Datroway (datopotamab deruxtecan) approved in China for patients with previously treated metastatic HR positive, HER2 negative breast cancer – Daiichi Sankyo

Datroway (datopotamab deruxtecan) has been approved in China for the treatment of adult patients with unresectable or metastatic hormone receptor (HR) positive, HER2 negative (IHC 0, IHC 1+ or IHC 2+/ISH-) breast cancer who have received prior endocrine therapy and at least one line of chemotherapy in the advanced setting.

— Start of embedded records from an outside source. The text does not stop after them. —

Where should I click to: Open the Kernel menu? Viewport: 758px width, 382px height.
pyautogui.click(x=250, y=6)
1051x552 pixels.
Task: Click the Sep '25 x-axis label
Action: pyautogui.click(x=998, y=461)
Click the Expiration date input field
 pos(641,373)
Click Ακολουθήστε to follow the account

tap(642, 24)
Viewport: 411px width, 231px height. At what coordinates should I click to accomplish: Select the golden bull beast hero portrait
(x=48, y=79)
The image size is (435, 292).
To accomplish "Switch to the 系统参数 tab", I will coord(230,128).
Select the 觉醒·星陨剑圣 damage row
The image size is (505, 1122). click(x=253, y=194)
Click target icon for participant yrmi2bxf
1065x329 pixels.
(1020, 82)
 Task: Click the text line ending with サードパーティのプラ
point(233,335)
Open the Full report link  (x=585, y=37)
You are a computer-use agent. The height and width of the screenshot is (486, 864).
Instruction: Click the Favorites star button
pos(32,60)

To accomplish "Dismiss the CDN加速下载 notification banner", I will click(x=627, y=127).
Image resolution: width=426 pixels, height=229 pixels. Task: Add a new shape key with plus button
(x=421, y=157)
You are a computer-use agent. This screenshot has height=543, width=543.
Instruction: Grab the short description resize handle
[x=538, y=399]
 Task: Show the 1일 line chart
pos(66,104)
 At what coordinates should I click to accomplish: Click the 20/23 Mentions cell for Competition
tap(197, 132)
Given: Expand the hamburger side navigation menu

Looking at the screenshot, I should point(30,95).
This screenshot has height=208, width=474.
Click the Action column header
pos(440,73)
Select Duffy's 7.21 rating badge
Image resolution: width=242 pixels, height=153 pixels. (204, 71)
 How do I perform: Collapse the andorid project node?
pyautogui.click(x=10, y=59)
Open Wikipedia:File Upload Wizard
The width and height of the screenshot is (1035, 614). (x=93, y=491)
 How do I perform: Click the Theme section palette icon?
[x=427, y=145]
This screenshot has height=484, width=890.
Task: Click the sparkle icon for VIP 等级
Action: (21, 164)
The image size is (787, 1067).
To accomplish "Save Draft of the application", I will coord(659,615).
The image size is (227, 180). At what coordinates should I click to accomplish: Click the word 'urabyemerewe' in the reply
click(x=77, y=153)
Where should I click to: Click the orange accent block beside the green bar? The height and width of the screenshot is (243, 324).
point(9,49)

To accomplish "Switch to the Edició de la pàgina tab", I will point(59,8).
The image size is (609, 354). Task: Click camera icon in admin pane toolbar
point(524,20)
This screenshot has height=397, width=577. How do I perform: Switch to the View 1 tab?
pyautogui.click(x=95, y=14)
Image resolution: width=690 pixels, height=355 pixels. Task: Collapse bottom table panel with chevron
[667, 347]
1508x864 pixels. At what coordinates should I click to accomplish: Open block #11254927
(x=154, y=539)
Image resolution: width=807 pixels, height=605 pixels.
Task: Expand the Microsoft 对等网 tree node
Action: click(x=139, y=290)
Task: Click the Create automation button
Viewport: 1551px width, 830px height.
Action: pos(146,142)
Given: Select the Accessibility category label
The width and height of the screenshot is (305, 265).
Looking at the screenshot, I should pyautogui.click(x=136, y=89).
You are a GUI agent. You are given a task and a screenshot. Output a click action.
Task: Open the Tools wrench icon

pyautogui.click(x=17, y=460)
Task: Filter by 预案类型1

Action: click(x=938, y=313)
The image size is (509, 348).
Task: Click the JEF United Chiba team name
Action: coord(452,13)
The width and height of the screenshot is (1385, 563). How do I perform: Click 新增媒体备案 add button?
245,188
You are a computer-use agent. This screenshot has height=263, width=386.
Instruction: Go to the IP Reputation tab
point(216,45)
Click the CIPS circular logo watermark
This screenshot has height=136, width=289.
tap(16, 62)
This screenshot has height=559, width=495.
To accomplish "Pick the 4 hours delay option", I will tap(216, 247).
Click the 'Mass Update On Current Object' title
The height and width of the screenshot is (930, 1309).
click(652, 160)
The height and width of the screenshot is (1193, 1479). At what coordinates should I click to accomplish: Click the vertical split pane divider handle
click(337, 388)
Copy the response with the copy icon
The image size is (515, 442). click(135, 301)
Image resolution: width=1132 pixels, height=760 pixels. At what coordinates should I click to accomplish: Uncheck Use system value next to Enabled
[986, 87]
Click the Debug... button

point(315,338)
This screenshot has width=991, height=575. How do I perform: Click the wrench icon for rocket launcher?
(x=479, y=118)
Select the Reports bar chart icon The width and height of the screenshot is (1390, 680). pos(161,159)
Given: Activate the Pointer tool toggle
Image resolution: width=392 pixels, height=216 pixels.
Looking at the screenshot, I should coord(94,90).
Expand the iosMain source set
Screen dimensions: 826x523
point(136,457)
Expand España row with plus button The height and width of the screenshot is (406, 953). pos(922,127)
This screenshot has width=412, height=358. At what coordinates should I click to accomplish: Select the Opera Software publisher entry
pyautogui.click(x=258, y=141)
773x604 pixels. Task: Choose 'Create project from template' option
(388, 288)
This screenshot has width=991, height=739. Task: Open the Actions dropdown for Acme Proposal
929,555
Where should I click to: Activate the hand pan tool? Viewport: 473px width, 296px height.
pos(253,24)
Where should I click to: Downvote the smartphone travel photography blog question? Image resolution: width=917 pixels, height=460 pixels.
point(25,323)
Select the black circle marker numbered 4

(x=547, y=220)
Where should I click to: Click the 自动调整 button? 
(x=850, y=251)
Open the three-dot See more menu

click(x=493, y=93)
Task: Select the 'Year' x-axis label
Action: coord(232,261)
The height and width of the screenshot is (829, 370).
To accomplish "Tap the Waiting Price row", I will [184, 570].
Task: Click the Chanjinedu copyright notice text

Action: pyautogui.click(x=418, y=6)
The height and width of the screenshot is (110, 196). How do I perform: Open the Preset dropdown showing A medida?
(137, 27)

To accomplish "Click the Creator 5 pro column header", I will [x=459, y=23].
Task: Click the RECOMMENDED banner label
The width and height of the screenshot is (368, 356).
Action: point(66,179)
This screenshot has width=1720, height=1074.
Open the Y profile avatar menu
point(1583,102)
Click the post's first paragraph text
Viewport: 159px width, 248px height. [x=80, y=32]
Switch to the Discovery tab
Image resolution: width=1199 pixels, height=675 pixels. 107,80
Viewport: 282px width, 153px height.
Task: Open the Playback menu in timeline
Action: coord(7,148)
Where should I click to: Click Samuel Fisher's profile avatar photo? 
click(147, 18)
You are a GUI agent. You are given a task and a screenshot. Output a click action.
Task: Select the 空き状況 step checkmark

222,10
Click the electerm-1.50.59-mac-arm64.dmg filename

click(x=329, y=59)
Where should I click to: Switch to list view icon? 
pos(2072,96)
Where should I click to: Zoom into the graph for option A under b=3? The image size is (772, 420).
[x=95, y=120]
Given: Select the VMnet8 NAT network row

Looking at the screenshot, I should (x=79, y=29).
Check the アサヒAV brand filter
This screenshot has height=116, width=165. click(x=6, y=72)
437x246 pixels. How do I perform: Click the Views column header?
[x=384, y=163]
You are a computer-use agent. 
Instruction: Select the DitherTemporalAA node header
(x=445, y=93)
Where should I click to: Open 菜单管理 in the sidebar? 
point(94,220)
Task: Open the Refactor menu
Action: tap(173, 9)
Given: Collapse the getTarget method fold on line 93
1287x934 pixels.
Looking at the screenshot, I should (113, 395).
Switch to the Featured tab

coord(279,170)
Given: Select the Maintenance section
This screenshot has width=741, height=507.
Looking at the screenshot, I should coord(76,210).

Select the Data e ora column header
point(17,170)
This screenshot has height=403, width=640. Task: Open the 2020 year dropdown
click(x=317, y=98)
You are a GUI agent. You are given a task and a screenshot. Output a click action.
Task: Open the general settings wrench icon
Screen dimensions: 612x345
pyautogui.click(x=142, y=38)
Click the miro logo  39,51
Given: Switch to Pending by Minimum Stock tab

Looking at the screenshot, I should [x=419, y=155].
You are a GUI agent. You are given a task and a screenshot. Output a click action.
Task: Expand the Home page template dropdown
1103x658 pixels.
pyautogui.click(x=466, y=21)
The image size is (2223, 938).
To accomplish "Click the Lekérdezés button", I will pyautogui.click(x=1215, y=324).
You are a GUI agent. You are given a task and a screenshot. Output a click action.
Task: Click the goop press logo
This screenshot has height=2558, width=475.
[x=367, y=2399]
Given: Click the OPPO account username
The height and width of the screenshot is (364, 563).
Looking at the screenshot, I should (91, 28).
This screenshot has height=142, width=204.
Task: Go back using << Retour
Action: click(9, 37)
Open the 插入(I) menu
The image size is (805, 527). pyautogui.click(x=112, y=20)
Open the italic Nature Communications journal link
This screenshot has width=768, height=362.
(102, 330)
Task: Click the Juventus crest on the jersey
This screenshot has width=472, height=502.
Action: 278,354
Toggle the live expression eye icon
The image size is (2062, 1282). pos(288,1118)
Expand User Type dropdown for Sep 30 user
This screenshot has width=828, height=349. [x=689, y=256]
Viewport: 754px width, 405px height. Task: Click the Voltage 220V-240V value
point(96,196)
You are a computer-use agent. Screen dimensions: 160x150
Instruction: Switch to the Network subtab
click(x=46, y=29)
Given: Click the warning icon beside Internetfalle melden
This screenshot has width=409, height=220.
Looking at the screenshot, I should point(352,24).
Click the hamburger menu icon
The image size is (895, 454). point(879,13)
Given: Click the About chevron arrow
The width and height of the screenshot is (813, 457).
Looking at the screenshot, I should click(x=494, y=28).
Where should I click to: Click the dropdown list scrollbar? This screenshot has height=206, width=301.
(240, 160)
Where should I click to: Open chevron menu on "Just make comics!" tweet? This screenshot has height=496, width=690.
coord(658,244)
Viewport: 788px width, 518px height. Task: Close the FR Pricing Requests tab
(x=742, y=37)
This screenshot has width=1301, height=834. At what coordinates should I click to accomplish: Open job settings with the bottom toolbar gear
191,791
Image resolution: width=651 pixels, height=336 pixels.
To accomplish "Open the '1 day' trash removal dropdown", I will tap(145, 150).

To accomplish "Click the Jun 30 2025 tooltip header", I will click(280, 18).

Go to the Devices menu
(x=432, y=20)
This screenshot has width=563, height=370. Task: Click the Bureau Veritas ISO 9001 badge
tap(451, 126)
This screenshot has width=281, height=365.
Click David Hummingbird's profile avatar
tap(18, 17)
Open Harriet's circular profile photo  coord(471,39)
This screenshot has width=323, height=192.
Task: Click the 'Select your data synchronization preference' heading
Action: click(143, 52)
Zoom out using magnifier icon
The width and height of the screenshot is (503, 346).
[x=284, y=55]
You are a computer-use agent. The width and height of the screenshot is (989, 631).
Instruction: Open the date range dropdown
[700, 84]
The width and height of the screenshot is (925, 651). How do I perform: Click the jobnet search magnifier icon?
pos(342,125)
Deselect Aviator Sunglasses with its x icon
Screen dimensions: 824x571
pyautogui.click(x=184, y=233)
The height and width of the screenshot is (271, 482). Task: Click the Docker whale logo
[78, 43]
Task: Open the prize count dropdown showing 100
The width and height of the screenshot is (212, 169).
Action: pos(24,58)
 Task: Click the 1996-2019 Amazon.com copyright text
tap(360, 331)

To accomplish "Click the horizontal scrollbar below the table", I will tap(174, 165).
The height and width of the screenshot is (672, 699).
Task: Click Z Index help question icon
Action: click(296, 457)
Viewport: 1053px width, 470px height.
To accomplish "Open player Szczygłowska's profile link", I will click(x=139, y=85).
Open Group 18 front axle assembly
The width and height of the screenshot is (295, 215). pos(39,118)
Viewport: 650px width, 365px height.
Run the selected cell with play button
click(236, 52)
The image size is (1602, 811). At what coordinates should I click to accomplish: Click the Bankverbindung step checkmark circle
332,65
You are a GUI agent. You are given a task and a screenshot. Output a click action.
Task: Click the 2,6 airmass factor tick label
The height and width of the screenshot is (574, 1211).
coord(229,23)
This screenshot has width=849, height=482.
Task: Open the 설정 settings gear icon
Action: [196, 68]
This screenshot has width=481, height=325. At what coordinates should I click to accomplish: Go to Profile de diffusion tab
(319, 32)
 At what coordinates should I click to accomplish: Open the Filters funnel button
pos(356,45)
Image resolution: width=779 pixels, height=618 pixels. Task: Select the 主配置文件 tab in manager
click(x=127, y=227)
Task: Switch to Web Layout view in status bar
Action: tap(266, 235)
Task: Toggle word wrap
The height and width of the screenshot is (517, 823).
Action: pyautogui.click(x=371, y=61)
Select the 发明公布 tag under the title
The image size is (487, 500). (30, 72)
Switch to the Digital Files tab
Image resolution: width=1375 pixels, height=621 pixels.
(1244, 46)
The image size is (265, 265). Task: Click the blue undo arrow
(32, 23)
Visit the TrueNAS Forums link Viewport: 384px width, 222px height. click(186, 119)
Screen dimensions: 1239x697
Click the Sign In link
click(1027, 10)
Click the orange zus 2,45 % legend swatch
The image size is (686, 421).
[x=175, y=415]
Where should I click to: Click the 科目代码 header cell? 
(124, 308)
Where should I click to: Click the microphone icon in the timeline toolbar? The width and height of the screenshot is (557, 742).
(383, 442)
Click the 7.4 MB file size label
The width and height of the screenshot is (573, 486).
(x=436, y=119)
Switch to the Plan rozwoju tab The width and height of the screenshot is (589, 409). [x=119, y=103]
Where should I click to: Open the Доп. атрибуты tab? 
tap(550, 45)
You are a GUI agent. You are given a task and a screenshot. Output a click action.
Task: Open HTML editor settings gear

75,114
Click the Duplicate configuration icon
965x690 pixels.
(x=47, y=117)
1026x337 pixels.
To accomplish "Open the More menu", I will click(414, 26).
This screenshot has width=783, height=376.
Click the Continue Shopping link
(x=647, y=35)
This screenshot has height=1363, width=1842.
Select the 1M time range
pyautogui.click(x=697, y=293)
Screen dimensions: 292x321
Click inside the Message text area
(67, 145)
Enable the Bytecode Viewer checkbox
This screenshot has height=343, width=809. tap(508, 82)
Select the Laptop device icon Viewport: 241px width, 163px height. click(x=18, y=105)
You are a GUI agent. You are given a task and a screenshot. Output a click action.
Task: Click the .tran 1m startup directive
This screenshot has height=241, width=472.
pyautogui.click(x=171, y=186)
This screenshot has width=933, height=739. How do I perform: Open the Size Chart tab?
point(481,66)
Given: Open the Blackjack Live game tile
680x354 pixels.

The approval of Datroway by China’s National Medical Products Administration (NMPA) is based on results from the TROPION-Breast01 phase III trial. In the trial, Datroway significantly reduced the risk of disease progression or death by 37% compared to investigator’s choice of chemotherapy (hazard ratio [HR]=0.63; 95% confidence interval [CI]: 0.52-0.76; p<0.0001) in patients with HR positive, HER2 negative metastatic breast cancer as assessed by blinded independent central review (BICR). Median progression free survival (PFS) was 6.9 months in patients treated with Datroway versus 4.9 months with chemotherapy. A confirmed objective response rate (ORR) of 36% was observed in the Datroway arm compared to an ORR of 23% observed in the chemotherapy arm. There were two (0.5%) complete responses (CRs) and 131 partial responses (PRs) (36%) seen in the Datroway arm compared to zero (0%) CRs and 84 (23%) PRs in the chemotherapy arm. The median duration of response (DoR) was 6.7 months (95% CI: 5.6-9.8) in the Datroway arm compared to 5.7 months (95% CI: 4.9-6.8) in the chemotherapy arm. The final overall survival (OS) results of the trial did not achieve statistical significance (HR 1.01; 95% CI: 0.83-1.22). In an exploratory sensitivity analysis,
OS adjusted for subsequent ADC treatment was 19.1 months in the Datroway arm versus 17.5 months in the chemotherapy arm (HR 0.86; 95% CI: 0.70-1.06). In an exploratory analysis of the 83 patients enrolled in TROPION-Breast01 in China, median PFS was 8.1 months in patients treated with Datroway versus 4.2 months with chemotherapy (HR 0.54; 95% CI: 0.30-0.96) and a confirmed ORR of 38.6% was observed in the Datroway arm compared to an ORR of 17.9% in the chemotherapy arm.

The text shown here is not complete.